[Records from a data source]

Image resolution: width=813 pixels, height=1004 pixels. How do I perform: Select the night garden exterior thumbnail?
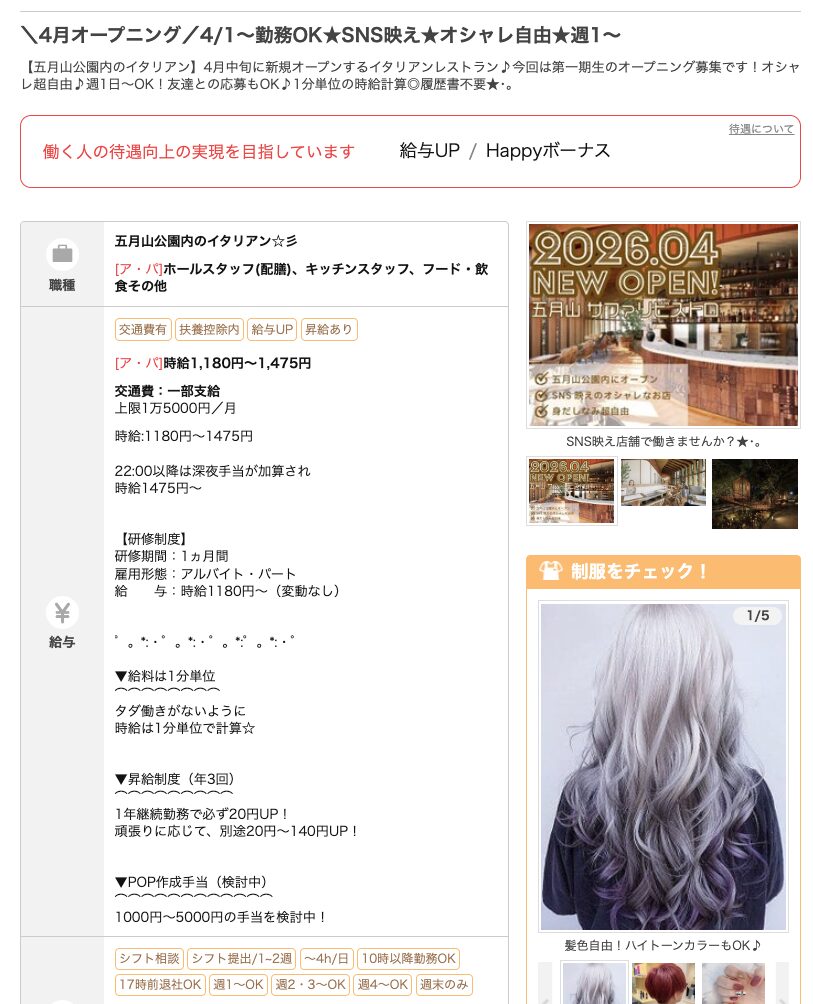click(x=755, y=493)
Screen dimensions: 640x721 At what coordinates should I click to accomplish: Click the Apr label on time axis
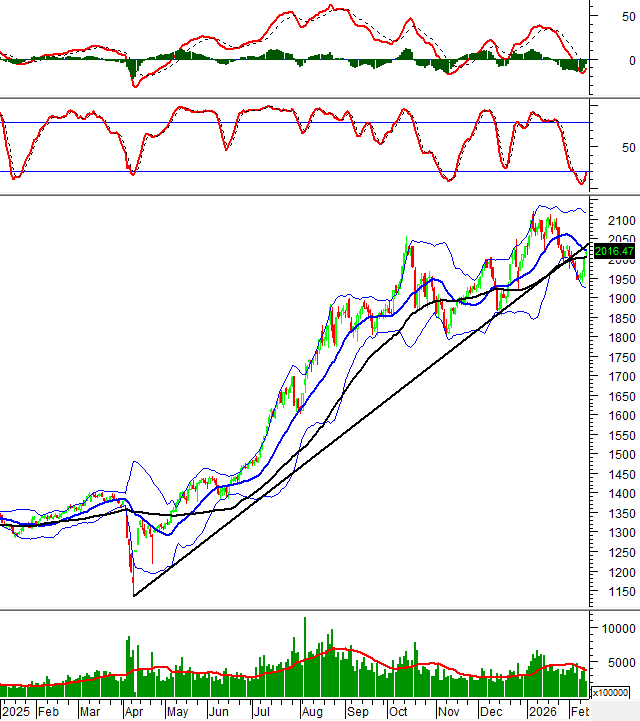coord(133,712)
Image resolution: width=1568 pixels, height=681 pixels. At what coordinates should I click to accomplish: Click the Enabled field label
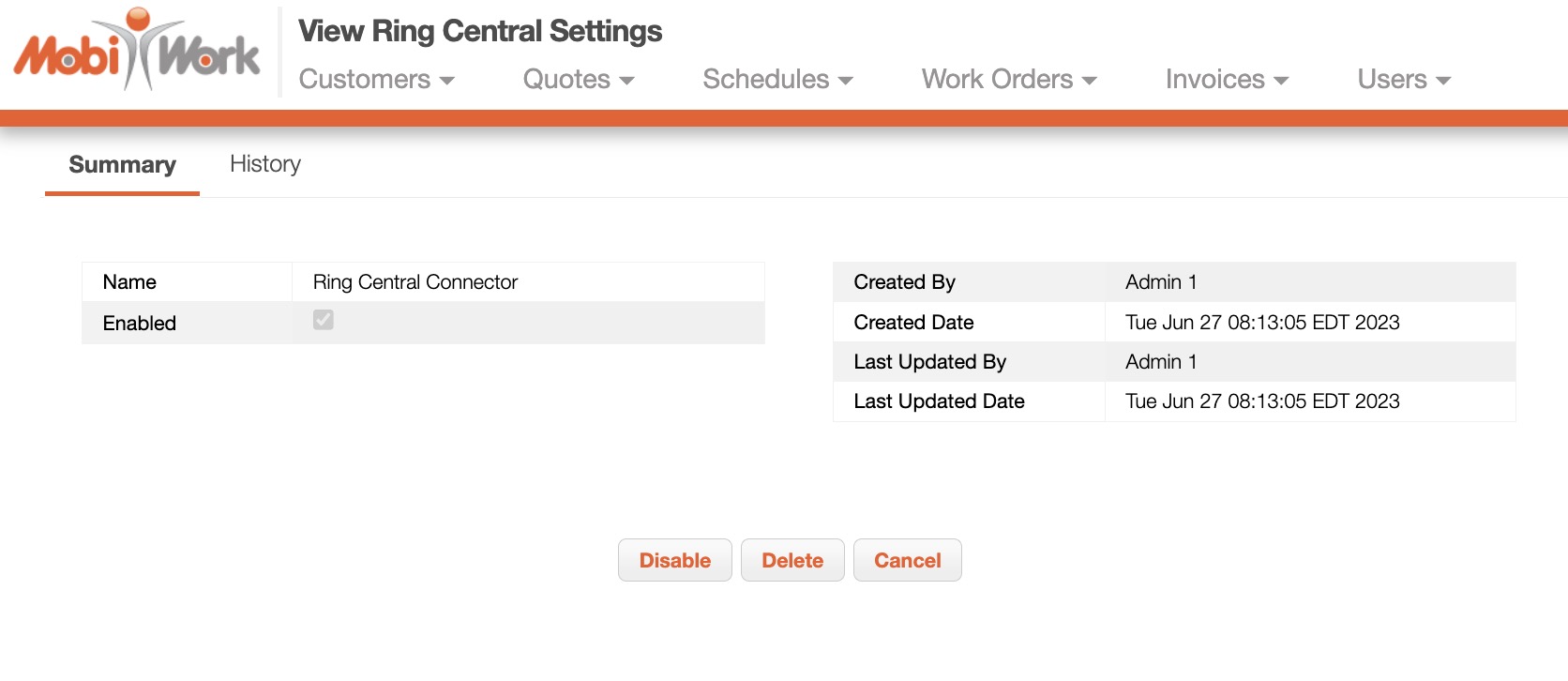[x=140, y=324]
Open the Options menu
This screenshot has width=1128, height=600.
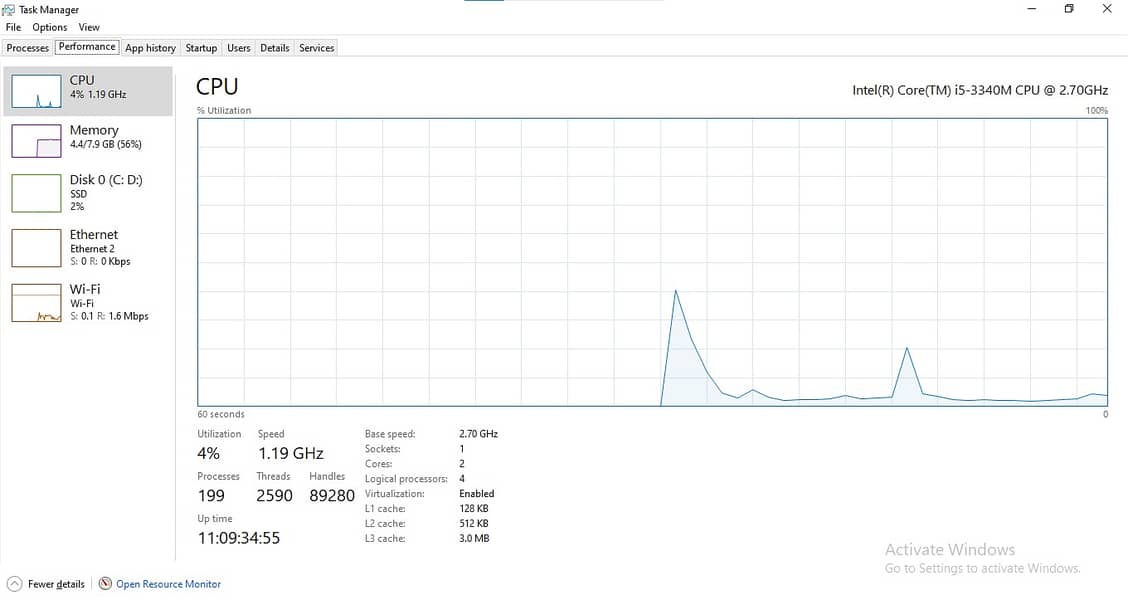50,27
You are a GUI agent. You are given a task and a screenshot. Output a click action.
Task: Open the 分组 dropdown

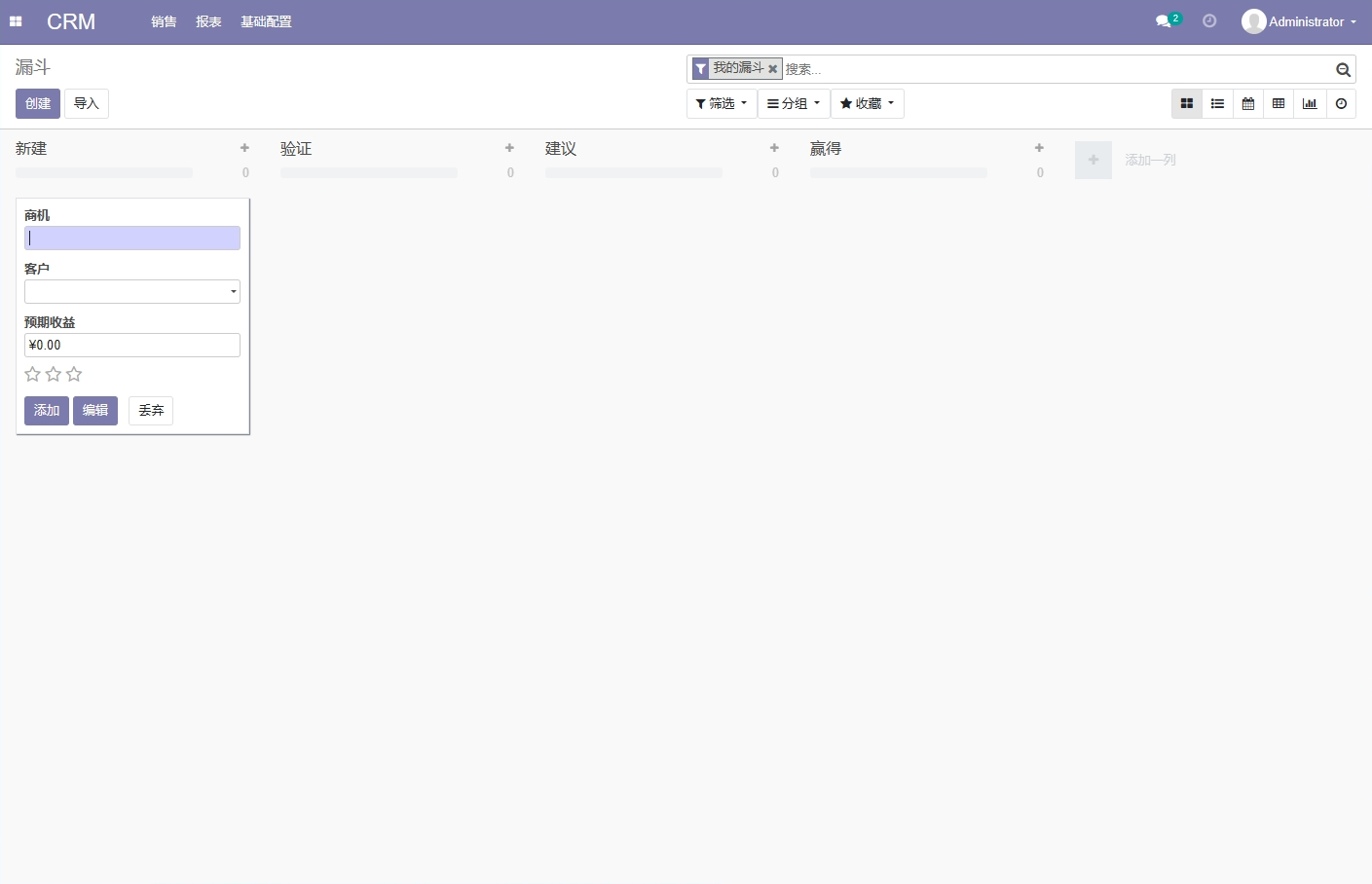pos(793,103)
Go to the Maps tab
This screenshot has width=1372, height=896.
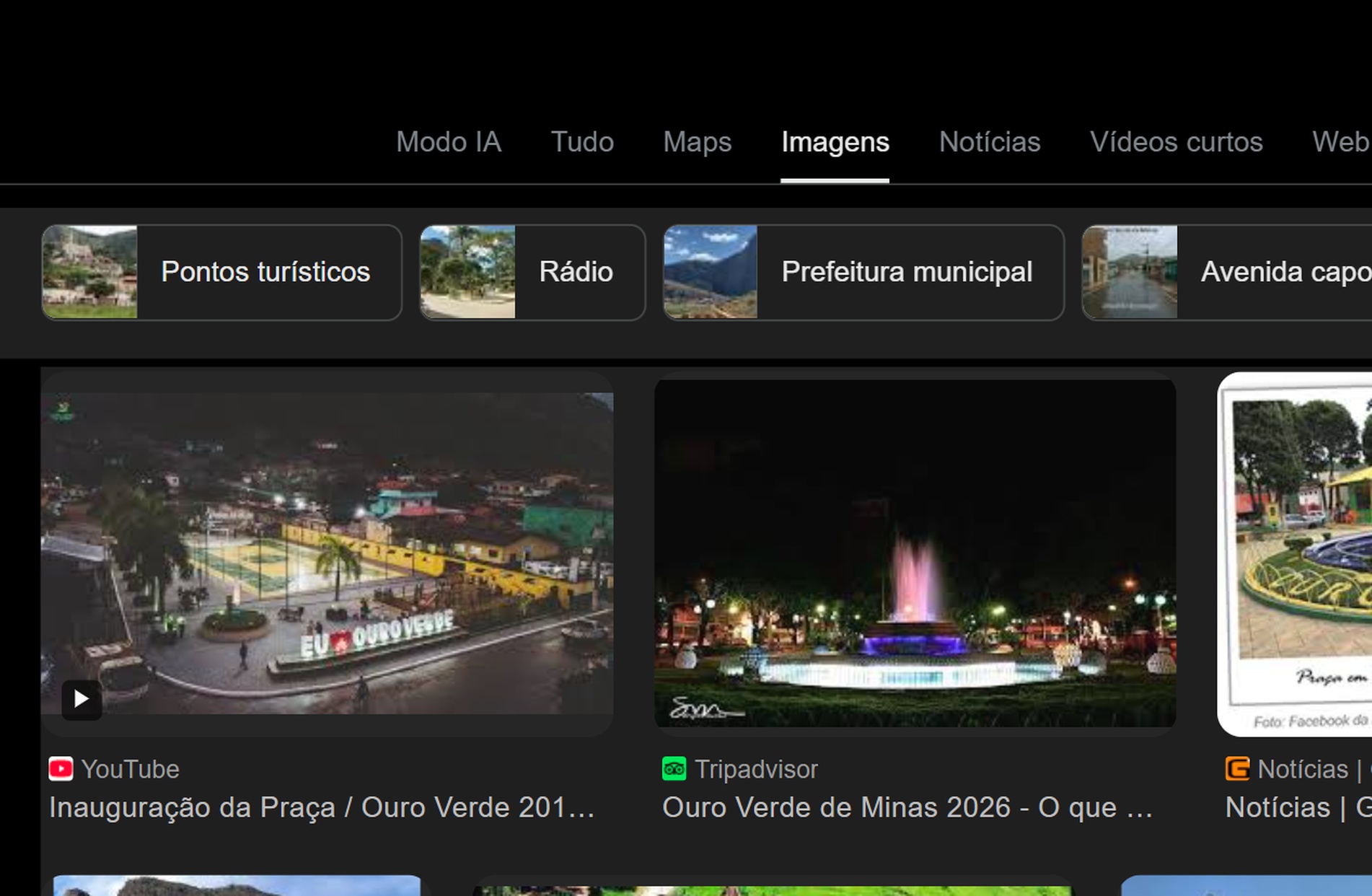(x=697, y=142)
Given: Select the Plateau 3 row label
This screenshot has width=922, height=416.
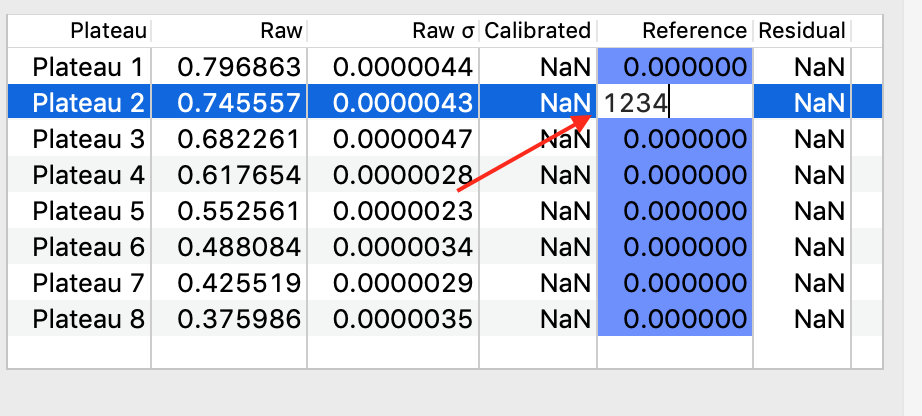Looking at the screenshot, I should 88,139.
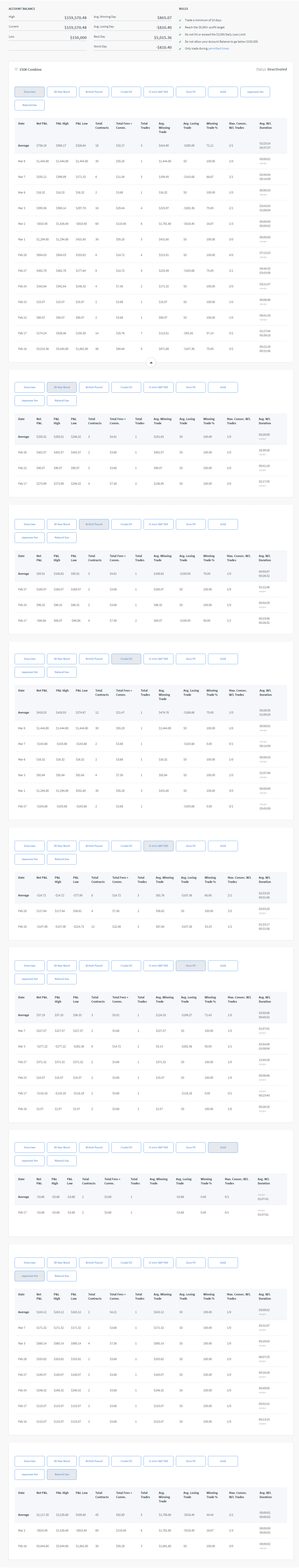Screen dimensions: 299x1568
Task: Click the checkmark beside the $3,000 Daily Loss Limit rule
Action: pyautogui.click(x=180, y=35)
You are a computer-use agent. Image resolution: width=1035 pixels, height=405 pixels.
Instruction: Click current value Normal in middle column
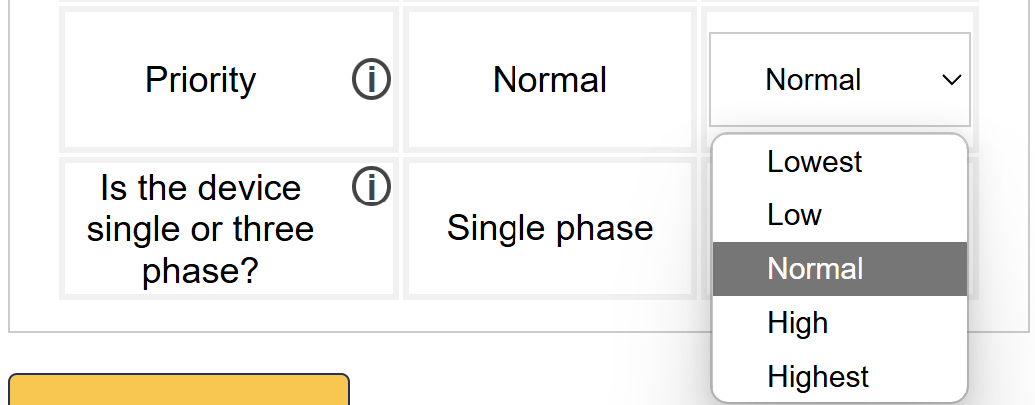pyautogui.click(x=549, y=80)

[Exercise requirements] Convert the data above into a Markdown table with two columns, No. and Line, giving each line its own numbered row and omitting blank lines. Leave the pictures out of the table.

[Complete response]
| No. | Line |
|---|---|
| 1 | Image resolution: width=813 pixels, height=1004 pixels. How do I perform: Select the night garden exterior thumbnail? |
| 2 | click(x=755, y=493) |
| 3 | Screen dimensions: 640x721 At what coordinates should I click to accomplish: Click the Apr label on time axis |
| 4 | coord(133,712) |
| 5 | Image resolution: width=1568 pixels, height=681 pixels. At what coordinates should I click to accomplish: Click the Enabled field label |
| 6 | [x=140, y=324] |
| 7 | Open the Options menu |
| 8 | This screenshot has width=1128, height=600. |
| 9 | 50,27 |
| 10 | You are a GUI agent. You are given a task and a screenshot. Output a click action. |
| 11 | Task: Open the 分组 dropdown |
| 12 | pos(793,103) |
| 13 | Go to the Maps tab |
| 14 | This screenshot has width=1372, height=896. |
| 15 | (x=697, y=142) |
| 16 | Given: Select the Plateau 3 row label |
| 17 | This screenshot has width=922, height=416. |
| 18 | Looking at the screenshot, I should 88,139. |
| 19 | Screen dimensions: 299x1568 |
| 20 | Task: Click the checkmark beside the $3,000 Daily Loss Limit rule |
| 21 | Action: pyautogui.click(x=180, y=35) |
| 22 | You are a computer-use agent. Image resolution: width=1035 pixels, height=405 pixels. |
| 23 | Instruction: Click current value Normal in middle column |
| 24 | pyautogui.click(x=549, y=80) |